- **Task objective**
Output nothing but the lines from the first line of the entries to the line with "Click the Kubernetes Services central node", inclusive, exactly as they read.

- **Exercise materials**
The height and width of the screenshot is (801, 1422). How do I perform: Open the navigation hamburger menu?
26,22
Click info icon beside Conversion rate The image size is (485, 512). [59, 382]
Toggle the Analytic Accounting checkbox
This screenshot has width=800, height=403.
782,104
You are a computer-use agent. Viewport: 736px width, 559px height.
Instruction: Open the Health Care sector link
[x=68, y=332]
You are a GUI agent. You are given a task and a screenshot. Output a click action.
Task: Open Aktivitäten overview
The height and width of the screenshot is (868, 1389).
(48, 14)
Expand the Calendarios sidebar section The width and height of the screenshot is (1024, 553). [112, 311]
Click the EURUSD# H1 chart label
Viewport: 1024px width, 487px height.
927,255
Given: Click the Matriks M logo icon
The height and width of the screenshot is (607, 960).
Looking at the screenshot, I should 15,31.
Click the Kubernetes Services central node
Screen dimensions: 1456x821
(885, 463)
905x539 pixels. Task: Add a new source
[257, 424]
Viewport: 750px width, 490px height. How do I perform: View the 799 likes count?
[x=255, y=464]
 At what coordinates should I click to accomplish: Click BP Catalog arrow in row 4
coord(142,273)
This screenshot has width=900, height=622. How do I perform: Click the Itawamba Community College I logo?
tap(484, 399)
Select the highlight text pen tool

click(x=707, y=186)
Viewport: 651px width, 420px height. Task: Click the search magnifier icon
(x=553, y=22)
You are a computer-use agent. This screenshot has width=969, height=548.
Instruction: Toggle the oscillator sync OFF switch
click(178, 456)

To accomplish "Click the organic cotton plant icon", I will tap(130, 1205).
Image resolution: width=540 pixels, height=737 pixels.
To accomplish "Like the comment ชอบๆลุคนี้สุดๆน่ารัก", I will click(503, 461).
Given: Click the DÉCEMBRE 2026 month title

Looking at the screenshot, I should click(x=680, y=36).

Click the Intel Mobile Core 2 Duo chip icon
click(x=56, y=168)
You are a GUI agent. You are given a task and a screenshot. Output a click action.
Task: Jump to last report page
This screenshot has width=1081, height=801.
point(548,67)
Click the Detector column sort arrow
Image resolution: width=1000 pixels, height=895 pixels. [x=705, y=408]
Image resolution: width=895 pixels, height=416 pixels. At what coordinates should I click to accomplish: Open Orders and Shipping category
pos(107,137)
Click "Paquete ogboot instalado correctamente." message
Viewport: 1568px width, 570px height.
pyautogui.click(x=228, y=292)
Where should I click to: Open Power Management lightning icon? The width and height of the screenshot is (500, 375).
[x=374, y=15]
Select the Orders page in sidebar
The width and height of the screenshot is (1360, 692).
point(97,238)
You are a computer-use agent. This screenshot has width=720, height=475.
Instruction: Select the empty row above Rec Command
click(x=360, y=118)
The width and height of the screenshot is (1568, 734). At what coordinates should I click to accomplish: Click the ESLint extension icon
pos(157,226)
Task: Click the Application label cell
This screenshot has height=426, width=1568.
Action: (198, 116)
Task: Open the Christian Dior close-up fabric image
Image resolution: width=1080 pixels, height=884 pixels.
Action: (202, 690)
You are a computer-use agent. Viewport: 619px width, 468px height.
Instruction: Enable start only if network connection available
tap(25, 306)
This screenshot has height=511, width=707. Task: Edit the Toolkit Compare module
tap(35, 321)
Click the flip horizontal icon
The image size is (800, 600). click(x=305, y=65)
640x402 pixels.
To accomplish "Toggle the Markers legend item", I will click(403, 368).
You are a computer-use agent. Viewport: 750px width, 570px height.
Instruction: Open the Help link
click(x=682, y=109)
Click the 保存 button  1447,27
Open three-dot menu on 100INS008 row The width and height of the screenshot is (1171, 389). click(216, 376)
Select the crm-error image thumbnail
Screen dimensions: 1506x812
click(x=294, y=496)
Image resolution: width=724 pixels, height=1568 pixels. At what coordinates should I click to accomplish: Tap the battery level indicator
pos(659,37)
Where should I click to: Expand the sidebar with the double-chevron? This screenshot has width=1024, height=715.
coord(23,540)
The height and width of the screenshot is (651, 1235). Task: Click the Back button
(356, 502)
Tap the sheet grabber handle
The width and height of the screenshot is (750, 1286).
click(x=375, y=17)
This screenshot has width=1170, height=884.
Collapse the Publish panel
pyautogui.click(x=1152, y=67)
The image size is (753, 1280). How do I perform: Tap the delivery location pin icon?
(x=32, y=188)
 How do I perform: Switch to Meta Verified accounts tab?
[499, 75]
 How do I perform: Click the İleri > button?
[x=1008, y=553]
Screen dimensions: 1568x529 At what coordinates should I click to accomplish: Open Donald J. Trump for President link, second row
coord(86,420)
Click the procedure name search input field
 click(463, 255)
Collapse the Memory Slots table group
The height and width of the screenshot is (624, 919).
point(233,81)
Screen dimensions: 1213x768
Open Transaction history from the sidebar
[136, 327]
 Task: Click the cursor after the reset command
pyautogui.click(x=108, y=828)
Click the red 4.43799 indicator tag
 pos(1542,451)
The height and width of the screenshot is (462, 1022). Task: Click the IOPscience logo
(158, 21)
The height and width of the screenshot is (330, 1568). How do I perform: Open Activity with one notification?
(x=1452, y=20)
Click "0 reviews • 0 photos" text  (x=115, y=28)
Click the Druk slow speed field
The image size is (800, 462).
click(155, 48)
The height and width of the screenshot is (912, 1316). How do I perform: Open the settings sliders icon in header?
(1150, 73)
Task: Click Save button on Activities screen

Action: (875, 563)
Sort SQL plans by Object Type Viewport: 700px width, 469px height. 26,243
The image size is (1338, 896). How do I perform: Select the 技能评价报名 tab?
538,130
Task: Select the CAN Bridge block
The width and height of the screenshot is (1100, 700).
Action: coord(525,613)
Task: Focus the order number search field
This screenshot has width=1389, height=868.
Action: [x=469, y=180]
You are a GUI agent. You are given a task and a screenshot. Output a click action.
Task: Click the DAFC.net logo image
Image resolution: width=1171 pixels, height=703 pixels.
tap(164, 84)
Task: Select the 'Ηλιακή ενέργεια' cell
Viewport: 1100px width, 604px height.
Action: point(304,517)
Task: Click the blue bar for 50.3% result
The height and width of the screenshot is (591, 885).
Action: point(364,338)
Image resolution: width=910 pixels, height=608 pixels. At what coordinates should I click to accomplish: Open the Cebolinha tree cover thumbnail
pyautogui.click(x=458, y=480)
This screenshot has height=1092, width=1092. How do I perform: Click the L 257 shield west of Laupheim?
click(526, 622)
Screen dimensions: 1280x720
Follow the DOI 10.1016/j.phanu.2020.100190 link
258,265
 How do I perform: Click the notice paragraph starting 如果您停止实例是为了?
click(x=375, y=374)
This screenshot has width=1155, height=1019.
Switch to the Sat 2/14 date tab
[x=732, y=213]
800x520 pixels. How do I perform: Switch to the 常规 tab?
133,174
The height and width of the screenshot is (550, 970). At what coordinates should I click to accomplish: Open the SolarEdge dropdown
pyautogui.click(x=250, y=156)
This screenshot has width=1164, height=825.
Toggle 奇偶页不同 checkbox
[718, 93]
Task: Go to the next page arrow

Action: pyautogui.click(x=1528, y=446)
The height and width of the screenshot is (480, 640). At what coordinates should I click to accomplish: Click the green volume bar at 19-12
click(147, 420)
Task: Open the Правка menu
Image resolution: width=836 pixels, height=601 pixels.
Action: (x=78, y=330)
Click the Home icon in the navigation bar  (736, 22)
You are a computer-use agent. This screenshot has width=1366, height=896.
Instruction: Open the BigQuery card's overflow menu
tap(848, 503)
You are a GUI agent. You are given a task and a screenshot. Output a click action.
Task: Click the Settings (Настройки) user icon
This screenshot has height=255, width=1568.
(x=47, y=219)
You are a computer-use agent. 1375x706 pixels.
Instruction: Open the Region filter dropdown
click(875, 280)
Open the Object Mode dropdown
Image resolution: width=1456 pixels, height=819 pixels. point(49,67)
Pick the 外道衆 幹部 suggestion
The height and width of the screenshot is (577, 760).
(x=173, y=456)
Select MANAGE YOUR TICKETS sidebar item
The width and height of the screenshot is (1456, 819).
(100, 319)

- **Completed exercise**
The height and width of the screenshot is (801, 1422). How do I perform: Open the navigation hamburger menu?
26,22
Click info icon beside Conversion rate The image size is (485, 512). [59, 382]
Toggle the Analytic Accounting checkbox
This screenshot has width=800, height=403.
782,104
You are a computer-use agent. Viewport: 736px width, 559px height.
Instruction: Open the Health Care sector link
[x=68, y=332]
You are a GUI agent. You are given a task and a screenshot. Output a click action.
Task: Open Aktivitäten overview
The height and width of the screenshot is (868, 1389).
(48, 14)
Expand the Calendarios sidebar section The width and height of the screenshot is (1024, 553). [112, 311]
Click the EURUSD# H1 chart label
Viewport: 1024px width, 487px height.
927,255
Given: Click the Matriks M logo icon
The height and width of the screenshot is (607, 960).
Looking at the screenshot, I should 15,31.
Click the Kubernetes Services central node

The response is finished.